It’s estimated that the average restaurant serving of pasta contains anywhere from 4 to 7 cups of pasta—that’s up to 350 grams of carbohydrates in a single sitting! Mind you, we’re recommended to consume just 250 grams of carbs in a full day. That bowl of pasta is packing one massive dose of carbs (not to mention calories), and unless you are a pro athlete, those carb’s are going to turn to fat. Period.
Sadly, we’ve become so accustomed to these large portion servings that even when cooking pasta at home, we tend to go way overboard with how much pasta we actually use. Did you know that a single recommended serving of pasta is just ½ cup dried, or 1 cup cooked? That’s your serving. I know, laughable. But with a few tweaks of your fave pasta recipes, you can learn how to lighten your pasta by bulking up on leaner options, making a better sauce and including proteins. Check out these six tips for making a lighter pasta.
- Use whole grains. Regardless of what pasta you’re going for, choose whole grain—always! Whole grain pasta offers fiber (which fills you up faster), protein (which keeps you full longer) and loads of minerals (which get lost in the processing to make white pasta). Go beyond whole wheat and try pastas made from quinoa, brown rice, millet or buckwheat.

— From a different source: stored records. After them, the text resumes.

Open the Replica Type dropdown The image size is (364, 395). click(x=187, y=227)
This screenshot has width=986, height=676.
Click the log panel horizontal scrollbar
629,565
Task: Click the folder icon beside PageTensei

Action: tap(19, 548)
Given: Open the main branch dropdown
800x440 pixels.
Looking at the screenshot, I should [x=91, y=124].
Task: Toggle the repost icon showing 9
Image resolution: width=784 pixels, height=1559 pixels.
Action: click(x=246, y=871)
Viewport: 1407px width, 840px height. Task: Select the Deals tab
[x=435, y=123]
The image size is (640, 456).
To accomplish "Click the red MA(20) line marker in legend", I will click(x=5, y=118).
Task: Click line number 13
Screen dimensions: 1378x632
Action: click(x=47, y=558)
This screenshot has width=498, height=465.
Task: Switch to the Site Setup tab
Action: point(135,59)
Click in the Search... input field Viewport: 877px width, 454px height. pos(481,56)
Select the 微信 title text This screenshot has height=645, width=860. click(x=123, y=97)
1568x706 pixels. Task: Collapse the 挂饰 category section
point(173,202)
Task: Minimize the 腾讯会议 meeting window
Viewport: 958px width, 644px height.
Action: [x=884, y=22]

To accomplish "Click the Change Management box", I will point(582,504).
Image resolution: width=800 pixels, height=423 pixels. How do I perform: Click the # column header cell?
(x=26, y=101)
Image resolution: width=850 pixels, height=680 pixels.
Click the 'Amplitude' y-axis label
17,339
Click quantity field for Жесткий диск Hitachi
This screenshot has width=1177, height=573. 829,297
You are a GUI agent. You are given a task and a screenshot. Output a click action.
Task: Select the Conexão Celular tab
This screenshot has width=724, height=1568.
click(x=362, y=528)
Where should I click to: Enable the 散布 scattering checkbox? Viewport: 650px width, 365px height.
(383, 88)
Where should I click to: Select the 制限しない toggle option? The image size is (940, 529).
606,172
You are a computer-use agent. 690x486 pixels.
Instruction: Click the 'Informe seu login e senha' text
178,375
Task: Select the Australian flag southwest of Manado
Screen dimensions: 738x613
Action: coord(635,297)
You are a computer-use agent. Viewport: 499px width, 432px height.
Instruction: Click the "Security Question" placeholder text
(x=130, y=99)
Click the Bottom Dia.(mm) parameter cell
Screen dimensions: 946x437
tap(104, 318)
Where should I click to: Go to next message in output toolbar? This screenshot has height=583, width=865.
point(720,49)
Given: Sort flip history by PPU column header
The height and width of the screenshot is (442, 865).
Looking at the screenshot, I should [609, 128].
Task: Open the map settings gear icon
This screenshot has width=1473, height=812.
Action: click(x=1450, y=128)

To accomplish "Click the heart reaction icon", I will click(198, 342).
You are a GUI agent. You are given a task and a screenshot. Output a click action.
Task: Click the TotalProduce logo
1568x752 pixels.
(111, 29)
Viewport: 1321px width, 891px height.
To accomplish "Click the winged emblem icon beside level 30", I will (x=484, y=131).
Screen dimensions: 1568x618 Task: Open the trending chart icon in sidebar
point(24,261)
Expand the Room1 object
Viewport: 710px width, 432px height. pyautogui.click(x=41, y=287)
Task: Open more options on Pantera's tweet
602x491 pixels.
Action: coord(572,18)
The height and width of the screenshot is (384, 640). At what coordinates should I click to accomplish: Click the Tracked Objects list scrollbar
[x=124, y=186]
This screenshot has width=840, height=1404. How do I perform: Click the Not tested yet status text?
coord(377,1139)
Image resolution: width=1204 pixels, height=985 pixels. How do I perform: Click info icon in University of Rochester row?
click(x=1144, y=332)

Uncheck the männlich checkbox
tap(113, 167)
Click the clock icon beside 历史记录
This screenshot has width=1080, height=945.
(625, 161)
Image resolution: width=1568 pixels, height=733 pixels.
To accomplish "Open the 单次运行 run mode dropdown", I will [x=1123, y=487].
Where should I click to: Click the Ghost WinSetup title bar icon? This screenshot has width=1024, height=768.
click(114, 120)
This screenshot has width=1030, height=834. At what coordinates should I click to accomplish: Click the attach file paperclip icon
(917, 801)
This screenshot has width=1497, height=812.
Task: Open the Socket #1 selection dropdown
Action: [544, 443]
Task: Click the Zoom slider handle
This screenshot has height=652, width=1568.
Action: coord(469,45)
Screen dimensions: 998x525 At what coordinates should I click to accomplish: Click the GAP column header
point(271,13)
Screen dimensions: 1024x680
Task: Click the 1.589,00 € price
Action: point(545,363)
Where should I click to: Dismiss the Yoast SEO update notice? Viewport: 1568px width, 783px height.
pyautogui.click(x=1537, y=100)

From the Organic Authority Files
- Bulk it up with greens. Replace about ½ the dry pasta you would normally use (anywhere from ½ to 1 cup) with twice as much greens. In virtually any pasta recipe (save anything with stuffed shells like lasagna or manicotti), the greens can serve the same purpose as noodles do in holding sauce, carrying herbs and making for fork-winding fun. Great greens to use in pasta include arugula, thinly sliced kale, baby spinach, watercress, and finely chopped broccoli. Add them to the boiling pasta for just about 30 seconds before it is done cooking so they can cook in the same liquid; drain with the pasta and toss with your preferred sauce. When using leafy greens, keep in mind that they shrink to incredibly small proportions when cooked, so don’t be afraid to add several cups into the mix to get the full bulking benefits.
- Add lean protein. Pasta salads are a great example of pasta recipes that can benefit from added lean protein. Add a few strips of baked chicken, flaked broiled fish or cubed baked tofu to your pasta, and reduce the amount of total pasta used in your dish. Now you’re cutting back on excess carbohydrates while increasing your protein intake, making for a more balanced meal. In my pasta salads, I’ll use only a ½ cup or so of actual pasta, and then fill the rest of the mixing bowl with chopped vegetables, fresh herbs, beans and a bit of fish or chicken.
- Chunk up the sauce. Steering away from store-bought sauces, which are often full of added sugars (and thus empty calories), make a from-scratch robust pasta sauce with ample tomatoes, peppers and seasonal vegetables. Take whatever’s fresh in your neighborhood (be it chopped mushrooms, broccoli, eggplant, you name it!) and sauté in olive oil until nice and softened; add chopped tomatoes and/or tomato paste, a bit of wine and/or stock and desired seasonings; add water to reach desired consistency; and pour over pasta. The chunkier you make your sauce with extra cooked veggies, the less pasta you’ll need to use, as you’ll be getting huge forkfuls of fiber-rich sauce instead of carb-rich pasta.
- Add fresh herbs. Herbs have a beautiful place in pasta. They don’t necessarily serve to “bulk” up your recipes the way that vegetables can, but they provide lots of flavor so you can reduce the amount of heavy sauce you would normally use. Let’s take the beloved macaroni and cheese, for example (which isn’t really Italian cuisine, but heck, it’s pasta). Your fave recipe for the dish might be loaded with three cheeses, heavy milk and a few pads of butter. But by sprucing up your sauce with fresh herbs, particularly basil, parsley, rosemary or thyme, you can reduce the amount of that sauce you add to your cooked pasta—because now you’re getting delicious flavor from herbs and not solely relying on cheese sauce for the yummy tang.
- Replace the dairy. And speaking of heavy cream sauces, you can reduce your overall fat and calorie load by replacing the dairy with leaner substitutions. In your recipes for cream-based sauces such as Alfredo or macaroni and cheese, replace the cream with hemp or almond milk, as they have a naturally thick consistency. Replace the butter called for with olive oil, using ¾ of the butter called for and eliminating the saturated fats. For heavy cream-cheese sauces, also try pureed silken tofu, which is incredibly low in fat and calories and supplies lean protein and calcium.